What you can do if this happens:
1) Read any documents you're sent.
2) Get advice: we strongly suggest speaking with us and showing us all the documents so we can help you prepare. This is really important if you want to challenge the case against you or want to explain any mitigation.
3) Sometimes, presenting evidence will help your case - we can advise you on this too.
4) You should get at least a week's notice of any meeting or panel: if you want us to go with you, let us know the date, time, and meeting location at once (we're a small team: the more warning we have, the more likely we are to be available for you at the right date and time)
Sometimes, Academic Misconduct is accidental (for example, "I was ill and rushed my work - I forgot to reference properly"). If this is what happened, we'll advise on presenting mitigation.
Sometimes, we will be able to help you argue technicalities either to challenge the case or to reduce a penalty.
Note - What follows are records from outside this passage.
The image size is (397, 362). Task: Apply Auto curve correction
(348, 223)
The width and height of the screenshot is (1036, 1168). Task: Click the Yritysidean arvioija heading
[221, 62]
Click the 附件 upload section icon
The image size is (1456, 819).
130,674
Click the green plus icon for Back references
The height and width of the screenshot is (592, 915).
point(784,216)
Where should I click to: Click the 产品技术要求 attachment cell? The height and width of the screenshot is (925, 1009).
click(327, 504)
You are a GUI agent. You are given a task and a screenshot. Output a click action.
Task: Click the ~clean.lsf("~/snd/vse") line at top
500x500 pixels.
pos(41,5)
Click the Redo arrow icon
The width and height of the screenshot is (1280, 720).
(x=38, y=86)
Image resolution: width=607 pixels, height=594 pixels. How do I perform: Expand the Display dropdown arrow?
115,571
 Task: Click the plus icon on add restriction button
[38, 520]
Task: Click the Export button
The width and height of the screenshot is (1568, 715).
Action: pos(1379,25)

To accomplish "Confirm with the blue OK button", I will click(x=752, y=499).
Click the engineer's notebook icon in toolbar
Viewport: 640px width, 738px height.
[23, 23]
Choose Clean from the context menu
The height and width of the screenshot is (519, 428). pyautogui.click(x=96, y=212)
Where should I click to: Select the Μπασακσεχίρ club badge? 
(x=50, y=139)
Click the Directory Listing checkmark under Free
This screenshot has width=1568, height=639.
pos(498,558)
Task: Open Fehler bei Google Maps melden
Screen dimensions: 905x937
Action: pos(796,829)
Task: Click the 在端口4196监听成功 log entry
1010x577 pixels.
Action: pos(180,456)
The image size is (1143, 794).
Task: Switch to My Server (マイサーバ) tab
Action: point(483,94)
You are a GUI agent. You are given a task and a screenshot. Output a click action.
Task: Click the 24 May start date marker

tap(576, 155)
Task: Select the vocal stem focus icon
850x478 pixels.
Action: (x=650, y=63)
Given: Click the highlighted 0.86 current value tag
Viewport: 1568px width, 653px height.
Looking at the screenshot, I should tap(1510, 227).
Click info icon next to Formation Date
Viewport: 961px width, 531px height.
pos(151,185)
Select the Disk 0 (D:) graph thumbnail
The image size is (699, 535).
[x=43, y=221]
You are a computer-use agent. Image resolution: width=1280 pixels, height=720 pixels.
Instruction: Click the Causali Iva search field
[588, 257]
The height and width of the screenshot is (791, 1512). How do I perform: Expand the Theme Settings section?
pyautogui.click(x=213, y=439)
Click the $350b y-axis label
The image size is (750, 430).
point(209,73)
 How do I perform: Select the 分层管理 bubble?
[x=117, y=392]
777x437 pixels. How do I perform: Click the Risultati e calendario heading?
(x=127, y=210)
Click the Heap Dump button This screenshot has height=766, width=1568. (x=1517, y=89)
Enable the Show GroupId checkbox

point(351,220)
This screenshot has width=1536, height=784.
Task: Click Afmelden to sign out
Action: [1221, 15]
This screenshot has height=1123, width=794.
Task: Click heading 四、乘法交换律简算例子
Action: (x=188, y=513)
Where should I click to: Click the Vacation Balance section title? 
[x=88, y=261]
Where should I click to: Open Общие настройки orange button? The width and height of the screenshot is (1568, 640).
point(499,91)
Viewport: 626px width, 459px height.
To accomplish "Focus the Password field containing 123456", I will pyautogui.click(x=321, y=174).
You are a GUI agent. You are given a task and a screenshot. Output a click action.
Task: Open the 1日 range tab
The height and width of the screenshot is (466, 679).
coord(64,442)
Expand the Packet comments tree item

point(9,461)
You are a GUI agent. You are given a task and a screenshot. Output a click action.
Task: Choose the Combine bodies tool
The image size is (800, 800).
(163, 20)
The University will explain what the suspected problem with your work is, and ask for your comments. What you will need to tell them depends on what the issue is - there is no general approach other than to be honest (they're very good at seeing through lies) and to provide evidence of what you're saying if you can.
At any point during the interview, if you feel you need a few minutes on your own, just ask.
After the meeting, the University will decide whether Academic Misconduct happened or not and, if it did, what level of sanction you will be given. You will be informed of the decision within a week (not including days on which the University is closed e.g. bank holidays).
The level of Sanction depends on several factors, such as how much academic experience you have, whether you've had previous academic misconduct, how much of your assessment was affected, whether the University thinks you did it on purpose, and whether you have mitigation.
You can appeal the decision within two weeks of it being issued - get urgent advice if you want to make such an appeal.